14.    Successors. All obligations of the Company under the Plan, with respect to Awards granted hereunder, shall be binding on any successor to the Company, whether the existence of such successor is the result of a direct or indirect purchase, merger, consolidation, or otherwise, of all or substantially all of the business or assets of the Company.
15.     Indemnification.  Each person who is or shall have been a member of the Committee, or of the Board, shall be indemnified and held harmless by the Company against and from (a) any loss, cost, liability, or expense that may be imposed upon or reasonably incurred by him or her in connection with or resulting from any claim, action, suit, or proceeding to which he or she may be a party or in which he or she may be involved by reason of any action taken or failure to act under the Plan or any Award, and (b) from any and all amounts paid by him or her in settlement thereof, with the Company’s approval, or paid by him or her in satisfaction of any judgment in any such claim, action, suit, or proceeding against him or her, provided he or she shall give the Company an opportunity, at its own expense, to handle and defend the same before he or she undertakes to handle and defend it on his or her own behalf. The foregoing right of indemnification shall not be exclusive of any other rights of indemnification to which such persons may be entitled under the Company’s Certificate of Incorporation or Bylaws, by contract, as a matter of law, or otherwise, or under any power that the Company may have to indemnify them or hold them harmless.
16.    Nonassignment.
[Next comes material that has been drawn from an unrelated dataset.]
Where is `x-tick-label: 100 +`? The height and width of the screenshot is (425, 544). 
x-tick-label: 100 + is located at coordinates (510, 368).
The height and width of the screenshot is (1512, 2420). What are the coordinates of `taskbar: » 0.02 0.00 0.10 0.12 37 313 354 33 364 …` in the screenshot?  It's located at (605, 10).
The rights of a Participant under the Plan shall not be assignable or transferable by the Participant except by will or the laws of intestacy.
17.     Governing Law. The Plan shall be governed by the laws of the State of Arizona, without regard to conflicts of law provisions thereunder.
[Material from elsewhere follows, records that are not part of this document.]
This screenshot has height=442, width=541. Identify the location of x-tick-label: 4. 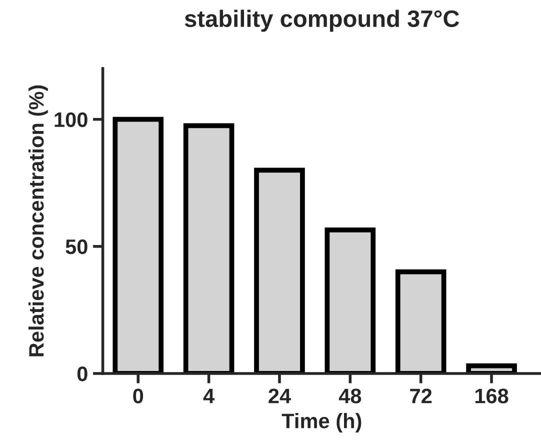
(208, 396).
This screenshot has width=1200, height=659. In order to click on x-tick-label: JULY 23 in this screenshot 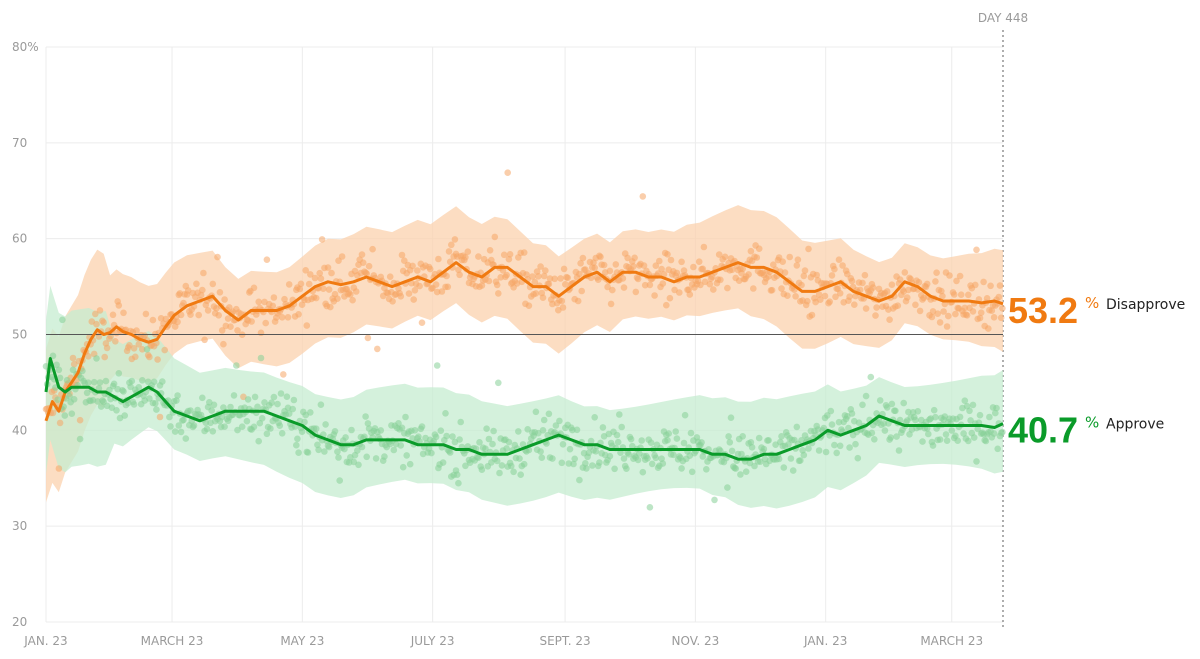, I will do `click(432, 641)`.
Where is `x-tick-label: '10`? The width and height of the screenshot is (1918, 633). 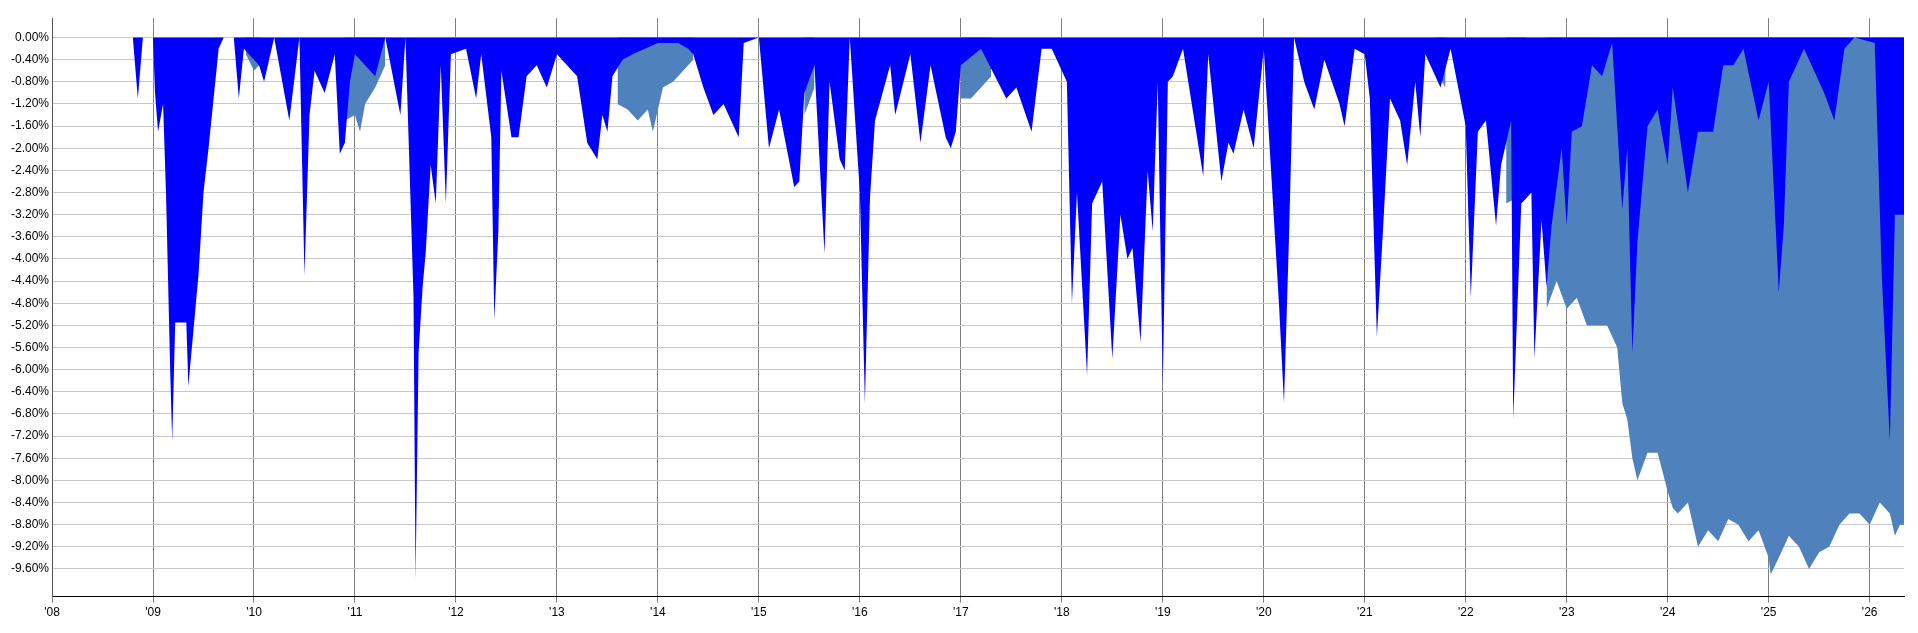
x-tick-label: '10 is located at coordinates (254, 612).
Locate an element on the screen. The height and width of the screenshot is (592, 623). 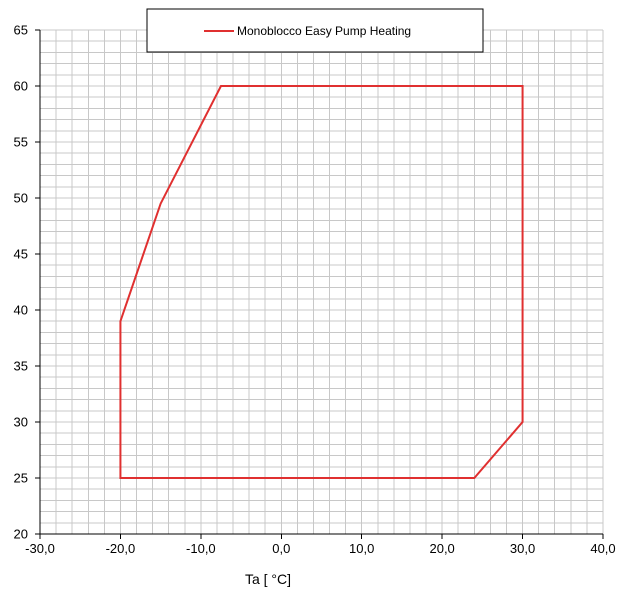
y-tick-label: 45 is located at coordinates (21, 254).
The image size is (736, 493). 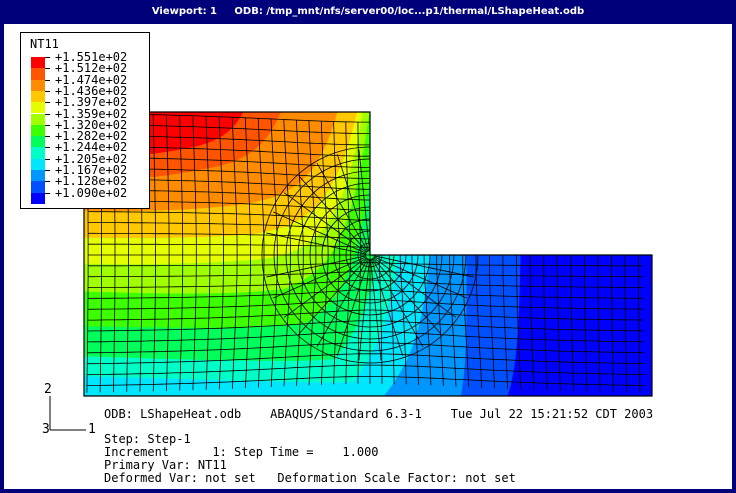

18.    409A. The Plan and all Awards are intended to comply with, or be exempt from, Code Section 409A and all regulations, guidance, compliance programs and other interpretative authority thereunder, and shall be interpreted in a manner consistent therewith. Notwithstanding anything contained herein to the contrary, in the event any Award is subject to Code Section 409A, the Committee may, in its sole discretion and without a Participant’s consent, amend the Plan and/or Awards, adopt policies and procedures, or take any other actions as deemed appropriate by the Committee to (i) exempt the Plan and/or any Award from the application of Code Section 409A, (ii) preserve the intended tax treatment of any such Award or (iii) comply with the requirements of Code Section 409A. In the event that a Participant is a “specified employee” within the meaning of Code Section 409A, and a payment or benefit provided for under the Plan would be subject to additional tax under Code Section 409A if such payment or benefit is paid within six (6) months after such Participant’s separation from service, then such payment or benefit shall not be paid (or commence) during the six (6) month period immediately following such Participant’s separation from service except as provided in the immediately following sentence. In such an event, any payments or benefits that would otherwise have been made or provided during such six (6) month period and which would have incurred such additional tax under Code Section 409A shall instead be paid to the Participant in a lump-sum cash payment, without interest, on the earlier of (i) the first business day following the six (6) month anniversary of such Participant’s separation from service or (ii) the tenth business day following such Participant’s death. Notwithstanding anything contained herein to the contrary, in no event shall the Company or any subsidiary have any liability or obligation to any Participant or any other person in the event that the Plan or any Award granted hereunder is not exempt from, or compliant with, Code Section 409A.